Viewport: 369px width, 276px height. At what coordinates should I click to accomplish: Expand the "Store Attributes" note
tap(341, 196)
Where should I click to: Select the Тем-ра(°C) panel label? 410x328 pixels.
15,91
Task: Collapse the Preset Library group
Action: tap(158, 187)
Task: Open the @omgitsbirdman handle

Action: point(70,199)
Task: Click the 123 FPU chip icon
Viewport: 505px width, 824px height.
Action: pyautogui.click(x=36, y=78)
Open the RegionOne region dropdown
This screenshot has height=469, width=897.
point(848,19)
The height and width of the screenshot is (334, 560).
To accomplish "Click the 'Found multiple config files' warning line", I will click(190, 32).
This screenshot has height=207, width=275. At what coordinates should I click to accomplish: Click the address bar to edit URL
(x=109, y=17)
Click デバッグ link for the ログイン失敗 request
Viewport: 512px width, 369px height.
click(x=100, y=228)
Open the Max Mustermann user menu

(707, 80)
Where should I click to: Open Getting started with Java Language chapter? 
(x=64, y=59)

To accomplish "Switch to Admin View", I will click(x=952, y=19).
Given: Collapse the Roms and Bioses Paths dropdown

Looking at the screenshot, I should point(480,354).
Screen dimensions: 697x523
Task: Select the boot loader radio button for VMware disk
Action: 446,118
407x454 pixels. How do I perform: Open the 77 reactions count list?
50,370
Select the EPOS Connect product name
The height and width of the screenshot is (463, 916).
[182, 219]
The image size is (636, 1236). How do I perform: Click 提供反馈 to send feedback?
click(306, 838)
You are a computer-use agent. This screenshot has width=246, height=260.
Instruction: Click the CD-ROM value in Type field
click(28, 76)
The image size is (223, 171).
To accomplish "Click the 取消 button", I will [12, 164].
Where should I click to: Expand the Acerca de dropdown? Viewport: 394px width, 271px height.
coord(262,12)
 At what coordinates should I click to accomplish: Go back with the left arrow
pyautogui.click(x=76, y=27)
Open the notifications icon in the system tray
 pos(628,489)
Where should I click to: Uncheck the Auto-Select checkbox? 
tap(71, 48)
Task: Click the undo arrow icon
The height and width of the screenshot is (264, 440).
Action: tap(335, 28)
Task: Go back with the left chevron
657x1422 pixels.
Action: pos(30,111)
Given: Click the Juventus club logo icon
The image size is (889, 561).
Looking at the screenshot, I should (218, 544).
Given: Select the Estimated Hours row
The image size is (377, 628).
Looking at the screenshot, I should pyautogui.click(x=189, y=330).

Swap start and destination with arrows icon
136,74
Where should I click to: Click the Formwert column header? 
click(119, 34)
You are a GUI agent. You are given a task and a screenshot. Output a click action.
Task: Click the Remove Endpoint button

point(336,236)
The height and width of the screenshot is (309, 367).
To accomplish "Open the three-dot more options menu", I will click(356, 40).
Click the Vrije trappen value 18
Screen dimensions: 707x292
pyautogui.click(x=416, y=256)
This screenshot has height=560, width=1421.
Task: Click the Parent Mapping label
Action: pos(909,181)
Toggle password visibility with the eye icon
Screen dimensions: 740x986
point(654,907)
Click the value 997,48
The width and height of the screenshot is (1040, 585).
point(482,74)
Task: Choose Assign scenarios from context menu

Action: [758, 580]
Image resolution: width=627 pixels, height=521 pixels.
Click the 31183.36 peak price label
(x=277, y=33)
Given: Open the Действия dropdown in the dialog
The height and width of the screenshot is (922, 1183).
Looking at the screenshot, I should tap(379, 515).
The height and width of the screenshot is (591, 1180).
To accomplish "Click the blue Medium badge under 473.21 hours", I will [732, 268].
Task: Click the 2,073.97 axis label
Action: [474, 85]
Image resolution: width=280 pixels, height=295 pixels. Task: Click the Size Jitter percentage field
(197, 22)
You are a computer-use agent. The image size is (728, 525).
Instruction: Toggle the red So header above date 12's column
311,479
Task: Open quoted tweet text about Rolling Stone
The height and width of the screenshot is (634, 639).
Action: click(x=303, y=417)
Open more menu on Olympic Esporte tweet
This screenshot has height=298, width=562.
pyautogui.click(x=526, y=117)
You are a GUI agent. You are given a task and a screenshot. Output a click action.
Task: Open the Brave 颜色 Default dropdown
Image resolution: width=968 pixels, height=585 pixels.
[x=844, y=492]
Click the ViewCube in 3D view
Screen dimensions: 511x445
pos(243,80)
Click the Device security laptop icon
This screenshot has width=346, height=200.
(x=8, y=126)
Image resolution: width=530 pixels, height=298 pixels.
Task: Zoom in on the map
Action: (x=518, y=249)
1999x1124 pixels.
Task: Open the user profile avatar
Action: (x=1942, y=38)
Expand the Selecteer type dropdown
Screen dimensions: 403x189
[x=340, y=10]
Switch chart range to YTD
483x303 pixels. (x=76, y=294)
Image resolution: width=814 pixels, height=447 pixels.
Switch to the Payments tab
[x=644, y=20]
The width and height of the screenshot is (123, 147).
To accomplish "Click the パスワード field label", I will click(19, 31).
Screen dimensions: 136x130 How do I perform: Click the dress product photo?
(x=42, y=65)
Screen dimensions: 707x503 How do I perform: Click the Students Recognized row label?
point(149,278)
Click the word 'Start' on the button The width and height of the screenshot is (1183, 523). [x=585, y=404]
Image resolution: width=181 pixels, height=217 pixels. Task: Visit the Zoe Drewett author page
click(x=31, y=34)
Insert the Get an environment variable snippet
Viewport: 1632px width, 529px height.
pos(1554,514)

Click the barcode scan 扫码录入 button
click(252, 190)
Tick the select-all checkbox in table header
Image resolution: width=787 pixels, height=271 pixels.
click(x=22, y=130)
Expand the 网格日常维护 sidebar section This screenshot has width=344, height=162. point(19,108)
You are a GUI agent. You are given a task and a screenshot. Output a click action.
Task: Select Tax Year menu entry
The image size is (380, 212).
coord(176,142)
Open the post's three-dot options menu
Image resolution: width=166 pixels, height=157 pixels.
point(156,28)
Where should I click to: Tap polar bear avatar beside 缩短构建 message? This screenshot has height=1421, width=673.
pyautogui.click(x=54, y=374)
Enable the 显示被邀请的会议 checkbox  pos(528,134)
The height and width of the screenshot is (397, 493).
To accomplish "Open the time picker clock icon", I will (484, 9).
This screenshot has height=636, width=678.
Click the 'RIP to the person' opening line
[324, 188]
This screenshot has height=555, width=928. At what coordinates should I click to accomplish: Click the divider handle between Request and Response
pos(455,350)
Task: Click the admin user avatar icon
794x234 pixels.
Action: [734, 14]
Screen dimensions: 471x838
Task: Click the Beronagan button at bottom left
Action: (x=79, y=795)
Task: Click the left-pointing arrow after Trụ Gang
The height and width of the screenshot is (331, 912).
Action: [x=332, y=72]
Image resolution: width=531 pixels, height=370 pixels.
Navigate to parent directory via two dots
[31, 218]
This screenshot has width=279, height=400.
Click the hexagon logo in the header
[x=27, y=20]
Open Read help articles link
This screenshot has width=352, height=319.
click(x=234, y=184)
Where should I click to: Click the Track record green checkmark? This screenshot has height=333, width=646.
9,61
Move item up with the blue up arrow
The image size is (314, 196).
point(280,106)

────────────────────

Exercise goal:
Each record above needs to be given again exactly as written.

Result:
Viewport: 369px width, 276px height. At what coordinates should I click to accomplish: Expand the "Store Attributes" note
tap(341, 196)
Where should I click to: Select the Тем-ра(°C) panel label? 410x328 pixels.
15,91
Task: Collapse the Preset Library group
Action: tap(158, 187)
Task: Open the @omgitsbirdman handle

Action: point(70,199)
Task: Click the 123 FPU chip icon
Viewport: 505px width, 824px height.
Action: pyautogui.click(x=36, y=78)
Open the RegionOne region dropdown
This screenshot has height=469, width=897.
point(848,19)
The height and width of the screenshot is (334, 560).
To accomplish "Click the 'Found multiple config files' warning line", I will click(190, 32).
This screenshot has height=207, width=275. At what coordinates should I click to accomplish: Click the address bar to edit URL
(x=109, y=17)
Click デバッグ link for the ログイン失敗 request
Viewport: 512px width, 369px height.
click(x=100, y=228)
Open the Max Mustermann user menu

(707, 80)
Where should I click to: Open Getting started with Java Language chapter? 
(x=64, y=59)

To accomplish "Switch to Admin View", I will click(x=952, y=19).
Given: Collapse the Roms and Bioses Paths dropdown

Looking at the screenshot, I should point(480,354).
Screen dimensions: 697x523
Task: Select the boot loader radio button for VMware disk
Action: 446,118
407x454 pixels. How do I perform: Open the 77 reactions count list?
50,370
Select the EPOS Connect product name
The height and width of the screenshot is (463, 916).
[182, 219]
The image size is (636, 1236). How do I perform: Click 提供反馈 to send feedback?
click(306, 838)
You are a computer-use agent. This screenshot has width=246, height=260.
Instruction: Click the CD-ROM value in Type field
click(28, 76)
The image size is (223, 171).
To accomplish "Click the 取消 button", I will [12, 164].
Where should I click to: Expand the Acerca de dropdown? Viewport: 394px width, 271px height.
coord(262,12)
 At what coordinates should I click to accomplish: Go back with the left arrow
pyautogui.click(x=76, y=27)
Open the notifications icon in the system tray
 pos(628,489)
Where should I click to: Uncheck the Auto-Select checkbox? 
tap(71, 48)
Task: Click the undo arrow icon
The height and width of the screenshot is (264, 440).
Action: tap(335, 28)
Task: Go back with the left chevron
657x1422 pixels.
Action: pos(30,111)
Given: Click the Juventus club logo icon
The image size is (889, 561).
Looking at the screenshot, I should (218, 544).
Given: Select the Estimated Hours row
The image size is (377, 628).
Looking at the screenshot, I should pyautogui.click(x=189, y=330).

Swap start and destination with arrows icon
136,74
Where should I click to: Click the Formwert column header? 
click(119, 34)
You are a GUI agent. You are given a task and a screenshot. Output a click action.
Task: Click the Remove Endpoint button

point(336,236)
The height and width of the screenshot is (309, 367).
To accomplish "Open the three-dot more options menu", I will click(356, 40).
Click the Vrije trappen value 18
Screen dimensions: 707x292
pyautogui.click(x=416, y=256)
This screenshot has height=560, width=1421.
Task: Click the Parent Mapping label
Action: pos(909,181)
Toggle password visibility with the eye icon
Screen dimensions: 740x986
point(654,907)
Click the value 997,48
The width and height of the screenshot is (1040, 585).
point(482,74)
Task: Choose Assign scenarios from context menu

Action: [758, 580]
Image resolution: width=627 pixels, height=521 pixels.
Click the 31183.36 peak price label
(x=277, y=33)
Given: Open the Действия dropdown in the dialog
The height and width of the screenshot is (922, 1183).
Looking at the screenshot, I should tap(379, 515).
The height and width of the screenshot is (591, 1180).
To accomplish "Click the blue Medium badge under 473.21 hours", I will [732, 268].
Task: Click the 2,073.97 axis label
Action: [474, 85]
Image resolution: width=280 pixels, height=295 pixels. Task: Click the Size Jitter percentage field
(197, 22)
You are a computer-use agent. The image size is (728, 525).
Instruction: Toggle the red So header above date 12's column
311,479
Task: Open quoted tweet text about Rolling Stone
The height and width of the screenshot is (634, 639).
Action: click(x=303, y=417)
Open more menu on Olympic Esporte tweet
This screenshot has height=298, width=562.
pyautogui.click(x=526, y=117)
You are a GUI agent. You are given a task and a screenshot. Output a click action.
Task: Open the Brave 颜色 Default dropdown
Image resolution: width=968 pixels, height=585 pixels.
[x=844, y=492]
Click the ViewCube in 3D view
Screen dimensions: 511x445
pos(243,80)
Click the Device security laptop icon
This screenshot has width=346, height=200.
(x=8, y=126)
Image resolution: width=530 pixels, height=298 pixels.
Task: Zoom in on the map
Action: (x=518, y=249)
1999x1124 pixels.
Task: Open the user profile avatar
Action: (x=1942, y=38)
Expand the Selecteer type dropdown
Screen dimensions: 403x189
[x=340, y=10]
Switch chart range to YTD
483x303 pixels. (x=76, y=294)
Image resolution: width=814 pixels, height=447 pixels.
Switch to the Payments tab
[x=644, y=20]
The width and height of the screenshot is (123, 147).
To accomplish "Click the パスワード field label", I will click(19, 31).
Screen dimensions: 136x130 How do I perform: Click the dress product photo?
(x=42, y=65)
Screen dimensions: 707x503 How do I perform: Click the Students Recognized row label?
point(149,278)
Click the word 'Start' on the button The width and height of the screenshot is (1183, 523). [x=585, y=404]
Image resolution: width=181 pixels, height=217 pixels. Task: Visit the Zoe Drewett author page
click(x=31, y=34)
Insert the Get an environment variable snippet
Viewport: 1632px width, 529px height.
pos(1554,514)

Click the barcode scan 扫码录入 button
click(252, 190)
Tick the select-all checkbox in table header
Image resolution: width=787 pixels, height=271 pixels.
click(x=22, y=130)
Expand the 网格日常维护 sidebar section This screenshot has width=344, height=162. point(19,108)
You are a GUI agent. You are given a task and a screenshot. Output a click action.
Task: Select Tax Year menu entry
The image size is (380, 212).
coord(176,142)
Open the post's three-dot options menu
Image resolution: width=166 pixels, height=157 pixels.
point(156,28)
Where should I click to: Tap polar bear avatar beside 缩短构建 message? This screenshot has height=1421, width=673.
pyautogui.click(x=54, y=374)
Enable the 显示被邀请的会议 checkbox  pos(528,134)
The height and width of the screenshot is (397, 493).
To accomplish "Open the time picker clock icon", I will (484, 9).
This screenshot has height=636, width=678.
Click the 'RIP to the person' opening line
[324, 188]
This screenshot has height=555, width=928. At what coordinates should I click to accomplish: Click the divider handle between Request and Response
pos(455,350)
Task: Click the admin user avatar icon
794x234 pixels.
Action: [734, 14]
Screen dimensions: 471x838
Task: Click the Beronagan button at bottom left
Action: (x=79, y=795)
Task: Click the left-pointing arrow after Trụ Gang
The height and width of the screenshot is (331, 912).
Action: [x=332, y=72]
Image resolution: width=531 pixels, height=370 pixels.
Navigate to parent directory via two dots
[31, 218]
This screenshot has width=279, height=400.
Click the hexagon logo in the header
[x=27, y=20]
Open Read help articles link
This screenshot has width=352, height=319.
click(x=234, y=184)
Where should I click to: Click the Track record green checkmark? This screenshot has height=333, width=646.
9,61
Move item up with the blue up arrow
The image size is (314, 196).
point(280,106)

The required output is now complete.